The problem
Each line from the beginning of the data below through the line containing "Click the printer" should be repeated exactly, please.

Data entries
----

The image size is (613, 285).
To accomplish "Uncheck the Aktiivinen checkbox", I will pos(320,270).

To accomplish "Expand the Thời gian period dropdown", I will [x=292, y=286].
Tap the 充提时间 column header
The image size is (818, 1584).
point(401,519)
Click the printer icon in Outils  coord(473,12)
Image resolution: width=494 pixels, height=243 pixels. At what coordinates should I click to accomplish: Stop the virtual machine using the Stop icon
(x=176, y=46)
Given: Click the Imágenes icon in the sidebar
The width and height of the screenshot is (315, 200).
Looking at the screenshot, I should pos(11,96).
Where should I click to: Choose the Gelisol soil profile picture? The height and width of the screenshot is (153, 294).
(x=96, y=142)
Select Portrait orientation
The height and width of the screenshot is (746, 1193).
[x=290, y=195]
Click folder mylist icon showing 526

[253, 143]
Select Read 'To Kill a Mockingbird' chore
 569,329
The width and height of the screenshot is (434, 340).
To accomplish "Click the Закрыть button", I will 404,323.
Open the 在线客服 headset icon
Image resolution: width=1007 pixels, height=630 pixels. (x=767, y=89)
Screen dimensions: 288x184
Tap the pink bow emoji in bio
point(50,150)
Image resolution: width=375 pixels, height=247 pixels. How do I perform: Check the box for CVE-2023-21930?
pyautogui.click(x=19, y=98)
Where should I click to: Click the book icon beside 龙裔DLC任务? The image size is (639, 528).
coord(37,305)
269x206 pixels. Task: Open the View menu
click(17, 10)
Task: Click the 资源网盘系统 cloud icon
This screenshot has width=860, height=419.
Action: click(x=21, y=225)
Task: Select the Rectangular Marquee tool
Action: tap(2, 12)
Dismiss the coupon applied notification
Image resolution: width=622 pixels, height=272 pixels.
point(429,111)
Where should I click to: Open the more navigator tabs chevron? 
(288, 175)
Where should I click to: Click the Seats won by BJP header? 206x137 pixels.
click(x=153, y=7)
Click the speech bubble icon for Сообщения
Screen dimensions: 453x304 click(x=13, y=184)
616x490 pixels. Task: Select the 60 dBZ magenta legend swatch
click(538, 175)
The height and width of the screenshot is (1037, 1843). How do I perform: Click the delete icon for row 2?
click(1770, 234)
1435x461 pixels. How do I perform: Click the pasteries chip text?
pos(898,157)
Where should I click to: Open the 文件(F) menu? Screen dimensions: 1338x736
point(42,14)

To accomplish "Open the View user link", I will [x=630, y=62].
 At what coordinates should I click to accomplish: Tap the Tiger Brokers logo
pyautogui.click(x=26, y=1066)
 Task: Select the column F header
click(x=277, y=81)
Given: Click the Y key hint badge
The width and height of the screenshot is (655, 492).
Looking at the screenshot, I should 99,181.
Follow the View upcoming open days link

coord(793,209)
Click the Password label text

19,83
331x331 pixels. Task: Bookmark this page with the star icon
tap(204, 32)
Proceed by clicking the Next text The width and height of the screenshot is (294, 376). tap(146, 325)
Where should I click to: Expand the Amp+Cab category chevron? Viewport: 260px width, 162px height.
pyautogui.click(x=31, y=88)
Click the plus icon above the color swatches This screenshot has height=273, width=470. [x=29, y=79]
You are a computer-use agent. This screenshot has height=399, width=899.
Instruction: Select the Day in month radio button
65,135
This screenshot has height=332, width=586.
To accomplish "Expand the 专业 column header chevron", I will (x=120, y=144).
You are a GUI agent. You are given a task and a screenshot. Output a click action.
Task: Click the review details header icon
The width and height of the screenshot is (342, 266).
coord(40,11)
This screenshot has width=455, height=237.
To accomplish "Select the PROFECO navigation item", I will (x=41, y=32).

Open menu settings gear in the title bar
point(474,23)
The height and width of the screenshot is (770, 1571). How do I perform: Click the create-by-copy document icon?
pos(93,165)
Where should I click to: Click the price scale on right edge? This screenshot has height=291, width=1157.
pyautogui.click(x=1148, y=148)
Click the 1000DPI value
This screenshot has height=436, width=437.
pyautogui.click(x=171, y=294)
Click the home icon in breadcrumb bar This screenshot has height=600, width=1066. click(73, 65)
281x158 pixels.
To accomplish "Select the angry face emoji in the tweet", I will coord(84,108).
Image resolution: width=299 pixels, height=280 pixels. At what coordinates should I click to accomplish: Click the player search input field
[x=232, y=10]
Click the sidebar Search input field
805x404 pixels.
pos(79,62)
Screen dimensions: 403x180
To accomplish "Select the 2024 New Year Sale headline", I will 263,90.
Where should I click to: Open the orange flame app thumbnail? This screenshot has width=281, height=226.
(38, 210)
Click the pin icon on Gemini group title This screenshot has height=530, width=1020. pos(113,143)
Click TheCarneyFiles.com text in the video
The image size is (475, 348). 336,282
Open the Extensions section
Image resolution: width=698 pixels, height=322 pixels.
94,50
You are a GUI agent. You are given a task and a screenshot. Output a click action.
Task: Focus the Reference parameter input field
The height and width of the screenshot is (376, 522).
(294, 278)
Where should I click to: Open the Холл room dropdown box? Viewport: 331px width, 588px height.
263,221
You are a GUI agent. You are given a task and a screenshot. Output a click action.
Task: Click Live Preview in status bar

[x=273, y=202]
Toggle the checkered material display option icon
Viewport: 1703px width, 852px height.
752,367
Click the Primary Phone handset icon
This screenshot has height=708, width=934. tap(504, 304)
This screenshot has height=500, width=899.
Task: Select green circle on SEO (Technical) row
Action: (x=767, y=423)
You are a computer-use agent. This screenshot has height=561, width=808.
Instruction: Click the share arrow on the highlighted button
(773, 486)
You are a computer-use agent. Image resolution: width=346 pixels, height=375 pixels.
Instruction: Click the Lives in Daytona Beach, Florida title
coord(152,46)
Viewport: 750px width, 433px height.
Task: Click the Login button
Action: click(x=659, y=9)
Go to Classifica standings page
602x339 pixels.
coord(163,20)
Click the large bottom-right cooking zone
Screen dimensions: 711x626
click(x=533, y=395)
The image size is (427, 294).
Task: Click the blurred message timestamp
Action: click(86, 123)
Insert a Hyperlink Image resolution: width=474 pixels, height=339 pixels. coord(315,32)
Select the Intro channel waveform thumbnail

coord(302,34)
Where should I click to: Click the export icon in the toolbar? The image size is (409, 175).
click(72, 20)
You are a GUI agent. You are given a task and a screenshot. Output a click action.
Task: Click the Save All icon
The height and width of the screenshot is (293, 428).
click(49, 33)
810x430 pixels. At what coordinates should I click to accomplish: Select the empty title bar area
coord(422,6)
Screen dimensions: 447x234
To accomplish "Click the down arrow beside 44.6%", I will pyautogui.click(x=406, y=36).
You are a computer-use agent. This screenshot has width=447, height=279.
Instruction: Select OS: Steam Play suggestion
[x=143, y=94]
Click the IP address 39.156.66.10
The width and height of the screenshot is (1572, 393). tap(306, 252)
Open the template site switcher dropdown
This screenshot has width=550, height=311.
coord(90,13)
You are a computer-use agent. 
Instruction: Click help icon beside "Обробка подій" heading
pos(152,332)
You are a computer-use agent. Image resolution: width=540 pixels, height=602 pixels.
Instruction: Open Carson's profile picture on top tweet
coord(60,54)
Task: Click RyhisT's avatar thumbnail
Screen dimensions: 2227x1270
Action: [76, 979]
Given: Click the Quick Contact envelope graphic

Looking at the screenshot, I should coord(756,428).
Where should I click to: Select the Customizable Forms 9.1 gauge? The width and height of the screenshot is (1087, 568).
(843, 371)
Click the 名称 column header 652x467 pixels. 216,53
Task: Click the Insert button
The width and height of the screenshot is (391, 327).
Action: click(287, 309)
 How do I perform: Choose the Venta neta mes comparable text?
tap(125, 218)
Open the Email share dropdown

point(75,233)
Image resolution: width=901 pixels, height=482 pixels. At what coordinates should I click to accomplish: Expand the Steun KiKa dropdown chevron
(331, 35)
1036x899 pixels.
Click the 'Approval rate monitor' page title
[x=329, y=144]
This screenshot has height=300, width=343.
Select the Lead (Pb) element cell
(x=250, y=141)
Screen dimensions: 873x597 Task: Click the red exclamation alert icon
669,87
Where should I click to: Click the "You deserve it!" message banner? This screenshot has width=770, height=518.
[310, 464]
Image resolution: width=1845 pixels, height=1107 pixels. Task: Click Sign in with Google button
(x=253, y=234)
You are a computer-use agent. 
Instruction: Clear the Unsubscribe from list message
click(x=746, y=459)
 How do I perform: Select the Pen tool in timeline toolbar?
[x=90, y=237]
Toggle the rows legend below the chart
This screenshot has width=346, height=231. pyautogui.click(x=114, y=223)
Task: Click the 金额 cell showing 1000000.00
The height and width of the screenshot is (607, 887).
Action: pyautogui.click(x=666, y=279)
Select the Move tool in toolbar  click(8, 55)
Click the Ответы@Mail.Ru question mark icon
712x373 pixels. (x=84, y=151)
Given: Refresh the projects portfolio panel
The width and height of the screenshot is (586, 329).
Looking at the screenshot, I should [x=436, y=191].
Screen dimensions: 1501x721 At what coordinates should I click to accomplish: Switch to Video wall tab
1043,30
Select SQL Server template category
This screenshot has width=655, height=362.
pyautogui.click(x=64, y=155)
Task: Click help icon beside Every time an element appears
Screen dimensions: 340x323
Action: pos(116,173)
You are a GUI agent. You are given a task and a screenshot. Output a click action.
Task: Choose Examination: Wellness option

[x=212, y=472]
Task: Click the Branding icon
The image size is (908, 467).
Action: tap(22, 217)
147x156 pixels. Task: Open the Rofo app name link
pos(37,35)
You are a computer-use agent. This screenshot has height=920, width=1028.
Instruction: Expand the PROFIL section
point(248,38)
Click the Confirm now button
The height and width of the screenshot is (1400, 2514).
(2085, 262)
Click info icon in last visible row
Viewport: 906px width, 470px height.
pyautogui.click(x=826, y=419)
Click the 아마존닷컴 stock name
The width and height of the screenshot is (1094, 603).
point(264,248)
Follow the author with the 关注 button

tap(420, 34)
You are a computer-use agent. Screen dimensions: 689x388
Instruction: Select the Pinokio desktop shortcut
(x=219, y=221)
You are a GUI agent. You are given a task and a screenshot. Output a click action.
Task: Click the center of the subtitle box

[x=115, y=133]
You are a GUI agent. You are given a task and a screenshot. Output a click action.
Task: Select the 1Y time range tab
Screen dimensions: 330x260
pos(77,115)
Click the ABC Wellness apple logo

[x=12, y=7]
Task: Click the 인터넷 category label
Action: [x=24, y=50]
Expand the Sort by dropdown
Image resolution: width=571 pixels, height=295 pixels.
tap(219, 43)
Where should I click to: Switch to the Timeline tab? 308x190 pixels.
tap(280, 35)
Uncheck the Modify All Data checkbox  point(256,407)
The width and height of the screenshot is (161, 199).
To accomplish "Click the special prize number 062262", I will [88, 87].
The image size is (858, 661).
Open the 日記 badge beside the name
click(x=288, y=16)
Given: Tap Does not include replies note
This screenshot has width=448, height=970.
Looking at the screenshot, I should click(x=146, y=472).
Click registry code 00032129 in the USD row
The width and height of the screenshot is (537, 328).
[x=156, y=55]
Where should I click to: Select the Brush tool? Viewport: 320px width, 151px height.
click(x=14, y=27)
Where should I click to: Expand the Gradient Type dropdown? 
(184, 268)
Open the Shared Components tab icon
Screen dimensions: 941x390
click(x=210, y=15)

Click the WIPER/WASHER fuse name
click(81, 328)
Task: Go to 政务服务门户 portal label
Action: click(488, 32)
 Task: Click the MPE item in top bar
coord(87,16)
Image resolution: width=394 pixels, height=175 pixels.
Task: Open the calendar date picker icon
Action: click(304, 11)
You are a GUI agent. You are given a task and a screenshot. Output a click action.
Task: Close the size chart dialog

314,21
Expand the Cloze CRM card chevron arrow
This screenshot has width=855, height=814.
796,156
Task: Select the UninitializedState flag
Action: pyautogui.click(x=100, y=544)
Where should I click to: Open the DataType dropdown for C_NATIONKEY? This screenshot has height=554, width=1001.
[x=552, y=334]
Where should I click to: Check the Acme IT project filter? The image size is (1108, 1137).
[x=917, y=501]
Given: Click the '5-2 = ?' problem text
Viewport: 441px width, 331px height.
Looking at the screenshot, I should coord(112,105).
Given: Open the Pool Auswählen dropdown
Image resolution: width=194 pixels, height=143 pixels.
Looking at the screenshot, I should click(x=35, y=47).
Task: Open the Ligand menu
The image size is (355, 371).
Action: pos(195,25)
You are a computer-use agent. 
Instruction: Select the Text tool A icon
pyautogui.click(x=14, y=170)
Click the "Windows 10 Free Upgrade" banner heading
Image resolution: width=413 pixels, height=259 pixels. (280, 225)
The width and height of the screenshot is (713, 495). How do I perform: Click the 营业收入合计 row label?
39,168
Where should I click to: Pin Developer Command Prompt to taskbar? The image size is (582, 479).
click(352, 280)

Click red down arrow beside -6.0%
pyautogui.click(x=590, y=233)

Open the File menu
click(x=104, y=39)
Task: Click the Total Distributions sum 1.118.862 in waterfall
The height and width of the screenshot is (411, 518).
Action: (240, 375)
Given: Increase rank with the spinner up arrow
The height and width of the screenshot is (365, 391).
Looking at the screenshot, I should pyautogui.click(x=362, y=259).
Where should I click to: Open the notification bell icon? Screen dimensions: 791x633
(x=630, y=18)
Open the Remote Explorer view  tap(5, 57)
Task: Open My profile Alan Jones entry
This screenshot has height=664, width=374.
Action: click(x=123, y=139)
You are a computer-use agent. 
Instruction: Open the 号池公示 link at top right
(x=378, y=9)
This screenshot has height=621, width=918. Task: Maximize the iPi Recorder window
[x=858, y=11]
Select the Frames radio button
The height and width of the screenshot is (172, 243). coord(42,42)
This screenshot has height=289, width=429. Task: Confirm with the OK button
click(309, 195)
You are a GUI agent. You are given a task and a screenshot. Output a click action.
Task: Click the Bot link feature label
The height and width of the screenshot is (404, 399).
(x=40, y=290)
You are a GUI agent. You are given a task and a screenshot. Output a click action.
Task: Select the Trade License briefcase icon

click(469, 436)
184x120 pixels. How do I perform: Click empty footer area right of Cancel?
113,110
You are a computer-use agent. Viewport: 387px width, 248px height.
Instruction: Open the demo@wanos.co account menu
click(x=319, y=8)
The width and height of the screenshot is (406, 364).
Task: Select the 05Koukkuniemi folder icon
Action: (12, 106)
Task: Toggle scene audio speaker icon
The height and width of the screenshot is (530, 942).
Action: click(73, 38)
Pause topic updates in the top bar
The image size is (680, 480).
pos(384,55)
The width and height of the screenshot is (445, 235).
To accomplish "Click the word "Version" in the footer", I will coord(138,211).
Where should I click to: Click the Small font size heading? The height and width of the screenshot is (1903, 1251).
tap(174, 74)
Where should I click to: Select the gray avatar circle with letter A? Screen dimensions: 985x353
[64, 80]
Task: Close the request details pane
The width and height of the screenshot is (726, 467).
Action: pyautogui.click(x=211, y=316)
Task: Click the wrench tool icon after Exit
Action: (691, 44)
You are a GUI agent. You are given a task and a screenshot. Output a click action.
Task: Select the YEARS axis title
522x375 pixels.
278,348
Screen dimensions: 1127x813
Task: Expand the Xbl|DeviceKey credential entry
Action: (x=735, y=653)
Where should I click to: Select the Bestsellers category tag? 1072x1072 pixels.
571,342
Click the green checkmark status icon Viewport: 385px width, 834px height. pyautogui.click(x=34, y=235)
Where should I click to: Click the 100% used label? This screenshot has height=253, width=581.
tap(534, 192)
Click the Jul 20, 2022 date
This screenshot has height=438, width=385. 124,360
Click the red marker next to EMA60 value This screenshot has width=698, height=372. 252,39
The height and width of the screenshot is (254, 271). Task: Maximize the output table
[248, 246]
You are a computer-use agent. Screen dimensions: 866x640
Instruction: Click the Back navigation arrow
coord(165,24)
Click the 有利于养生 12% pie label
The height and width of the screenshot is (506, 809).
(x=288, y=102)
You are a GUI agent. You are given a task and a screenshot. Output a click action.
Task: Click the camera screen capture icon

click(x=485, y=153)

----

Written solution
The image size is (613, 285).
To accomplish "Uncheck the Aktiivinen checkbox", I will pos(320,270).

To accomplish "Expand the Thời gian period dropdown", I will [x=292, y=286].
Tap the 充提时间 column header
The image size is (818, 1584).
point(401,519)
Click the printer icon in Outils  coord(473,12)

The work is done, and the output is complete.